## [Directions]
Count the lines in the rows below that contain the string "bounding", matching case exactly. Reply with the number alone.

## [Raw data]

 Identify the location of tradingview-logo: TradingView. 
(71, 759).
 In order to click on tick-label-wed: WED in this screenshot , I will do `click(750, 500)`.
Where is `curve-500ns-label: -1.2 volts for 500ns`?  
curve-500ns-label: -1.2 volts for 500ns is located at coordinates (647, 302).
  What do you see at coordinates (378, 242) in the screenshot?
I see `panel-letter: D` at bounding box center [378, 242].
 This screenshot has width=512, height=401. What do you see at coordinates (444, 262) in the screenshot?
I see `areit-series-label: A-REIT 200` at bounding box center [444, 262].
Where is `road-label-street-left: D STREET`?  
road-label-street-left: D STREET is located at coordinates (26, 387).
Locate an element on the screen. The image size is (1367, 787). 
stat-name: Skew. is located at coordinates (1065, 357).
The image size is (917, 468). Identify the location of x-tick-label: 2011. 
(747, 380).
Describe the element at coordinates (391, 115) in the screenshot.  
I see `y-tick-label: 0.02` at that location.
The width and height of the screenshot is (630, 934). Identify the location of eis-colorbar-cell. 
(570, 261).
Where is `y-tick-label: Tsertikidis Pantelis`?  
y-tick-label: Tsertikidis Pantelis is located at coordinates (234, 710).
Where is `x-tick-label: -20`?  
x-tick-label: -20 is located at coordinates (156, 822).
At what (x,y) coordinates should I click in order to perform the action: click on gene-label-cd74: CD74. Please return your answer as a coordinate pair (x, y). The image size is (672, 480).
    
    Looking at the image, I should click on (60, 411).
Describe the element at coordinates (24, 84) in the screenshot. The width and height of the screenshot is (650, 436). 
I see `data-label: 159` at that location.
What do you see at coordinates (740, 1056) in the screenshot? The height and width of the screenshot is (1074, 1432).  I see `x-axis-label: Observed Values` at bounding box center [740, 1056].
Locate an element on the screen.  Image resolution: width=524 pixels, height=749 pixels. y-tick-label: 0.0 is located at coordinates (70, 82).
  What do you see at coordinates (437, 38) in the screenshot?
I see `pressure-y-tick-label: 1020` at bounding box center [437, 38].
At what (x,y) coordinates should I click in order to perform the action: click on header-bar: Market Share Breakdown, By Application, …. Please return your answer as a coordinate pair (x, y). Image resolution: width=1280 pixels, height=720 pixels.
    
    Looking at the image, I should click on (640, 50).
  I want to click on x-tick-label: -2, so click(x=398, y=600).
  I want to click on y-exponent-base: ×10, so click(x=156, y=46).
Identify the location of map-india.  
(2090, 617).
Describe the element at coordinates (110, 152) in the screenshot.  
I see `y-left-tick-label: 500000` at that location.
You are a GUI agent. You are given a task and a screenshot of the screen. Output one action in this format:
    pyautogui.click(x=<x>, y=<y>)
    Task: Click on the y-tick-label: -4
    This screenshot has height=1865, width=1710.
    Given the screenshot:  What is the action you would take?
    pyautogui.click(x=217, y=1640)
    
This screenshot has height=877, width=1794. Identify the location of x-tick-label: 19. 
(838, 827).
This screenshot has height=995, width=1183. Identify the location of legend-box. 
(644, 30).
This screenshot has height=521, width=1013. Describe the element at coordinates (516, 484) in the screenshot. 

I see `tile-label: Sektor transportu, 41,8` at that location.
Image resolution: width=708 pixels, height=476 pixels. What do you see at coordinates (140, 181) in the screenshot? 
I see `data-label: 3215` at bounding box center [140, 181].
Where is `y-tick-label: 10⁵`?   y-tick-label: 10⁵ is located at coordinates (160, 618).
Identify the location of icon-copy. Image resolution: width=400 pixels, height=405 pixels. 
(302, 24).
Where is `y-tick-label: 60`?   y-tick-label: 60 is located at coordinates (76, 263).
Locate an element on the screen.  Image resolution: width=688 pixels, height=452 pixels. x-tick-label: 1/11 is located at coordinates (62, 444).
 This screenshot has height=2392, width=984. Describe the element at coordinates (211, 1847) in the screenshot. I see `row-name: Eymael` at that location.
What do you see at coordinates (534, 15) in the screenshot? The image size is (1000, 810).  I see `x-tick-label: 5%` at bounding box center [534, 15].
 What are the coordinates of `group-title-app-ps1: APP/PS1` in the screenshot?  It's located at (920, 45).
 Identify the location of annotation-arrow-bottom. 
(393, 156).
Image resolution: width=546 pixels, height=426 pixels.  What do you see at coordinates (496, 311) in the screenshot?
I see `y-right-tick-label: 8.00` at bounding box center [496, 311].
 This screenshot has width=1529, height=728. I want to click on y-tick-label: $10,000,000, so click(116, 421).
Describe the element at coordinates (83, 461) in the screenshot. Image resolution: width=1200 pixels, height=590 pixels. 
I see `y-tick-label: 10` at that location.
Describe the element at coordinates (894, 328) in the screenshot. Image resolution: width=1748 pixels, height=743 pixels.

## [Response box]
7